Reflexiones sobre elecciones presidenciales (1)
Es preciso cambiar la visión para seleccionar al sucesor de Hugo Chávez Frías.
Los factores democráticos presentan casi una docena de precandidatos, pero hasta hoy ninguno sobresale como un líder que garantice una victoria sólida ante el candidato reeleccionista.
Tres de estos candidatos, Henrique Capriles, Pablo Pérez y Leopoldo López han invertido una fortuna tanto en trabajo de calle como en medios. En mas de seis meses han dilapidado recursos. Vemos como sus nombres en las encuestas no suben, mientras el líder del oficialismo mantiene un liderazgo sólido.
¿Por qué los electores que tienen intención de votar por cualquiera de uno de éstos no se pregunta el por qué de este fenómeno?
Chavez no baja y los Ni-Ni siguen inmovibles e inmutables. Estos precanditados de la MUD tienen una centrífuga de votos. Se quitan y dan electores entre ellos mismos, o sea los de su simpatía. Pero no le quitan ni un pellizco a potenciales votantes de oposición, llámense Ni-Ni, que siguen siendo importantes y determinantes como factor electoral, ni tampoco le mueven el piso electoral al PSUV, donde sería factible quitarles electores especialmente a los light e incluso despertar esperanza a los que hoy la han vivido de Chavez Frías.
¿Por qué los electores demócratas no se preocupan por este fenómeno?
Pudiéramos llegar a una conclusión: que lastimosamente ninguno de estos tres será capaz de garantizar una victoria.
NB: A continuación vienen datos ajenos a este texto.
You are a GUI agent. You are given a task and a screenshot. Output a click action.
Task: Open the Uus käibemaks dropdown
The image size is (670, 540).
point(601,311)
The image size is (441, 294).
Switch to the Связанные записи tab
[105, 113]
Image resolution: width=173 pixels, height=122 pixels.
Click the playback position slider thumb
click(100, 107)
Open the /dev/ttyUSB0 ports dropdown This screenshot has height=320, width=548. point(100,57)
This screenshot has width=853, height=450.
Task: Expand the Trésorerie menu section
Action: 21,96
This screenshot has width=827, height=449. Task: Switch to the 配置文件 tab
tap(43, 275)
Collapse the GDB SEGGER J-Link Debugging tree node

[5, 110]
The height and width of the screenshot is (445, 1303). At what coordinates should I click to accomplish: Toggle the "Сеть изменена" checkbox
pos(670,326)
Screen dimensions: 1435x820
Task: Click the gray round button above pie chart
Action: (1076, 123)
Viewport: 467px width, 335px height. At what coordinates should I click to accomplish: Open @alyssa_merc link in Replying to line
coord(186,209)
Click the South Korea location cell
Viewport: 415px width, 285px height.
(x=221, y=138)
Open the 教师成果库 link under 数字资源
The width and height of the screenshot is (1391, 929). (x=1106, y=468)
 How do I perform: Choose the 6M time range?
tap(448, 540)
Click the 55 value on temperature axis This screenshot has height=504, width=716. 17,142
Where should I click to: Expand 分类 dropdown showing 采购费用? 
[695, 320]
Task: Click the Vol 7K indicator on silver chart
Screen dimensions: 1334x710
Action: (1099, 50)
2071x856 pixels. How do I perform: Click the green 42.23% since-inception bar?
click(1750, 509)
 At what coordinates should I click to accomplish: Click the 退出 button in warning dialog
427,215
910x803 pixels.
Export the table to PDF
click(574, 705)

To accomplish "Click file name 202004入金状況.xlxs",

El país cambió, Chávez jugó un papel importante en este nuevo esquema de hacer politica y estos "jóvenes" precandidatos creen que venderse es promocionarse como si fueran una canción o un filme, o un producto de supermercado.
La política cambió, ya no sirven caminatas o trotar kilómetros o besar viejitas o niños en los brazos. La gente vota cada vez con más conciencia y más que un candidato está buscando un Presidente con un proyecto de país. Un Presidente capacitado, formado, preparado y, con reconocimiento internacional. Más que caras nuevas y bonitas está buscando a un estadista.
Las encuestas son el panorama de hoy pero no nos están diciendo quién sería el mejor candidato. Chávez tenia 2% cuando salió contra más de 60% de Irene Sáez. Empresarios y dueños de medios creyeron en Chávez y en seis meses era Presidente.
Esta historia podrá repetirse. Ahora la mejor carta que el país tiene para una Presidencia de transición es Eduardo Fernandez. Gobernaría como lo que es, como estadista, con una visión de futuro y nos reinsertaría al primer mundo, además de gobernar sin odio y rescatar la paz y la reconciliación que el país tanto necesita.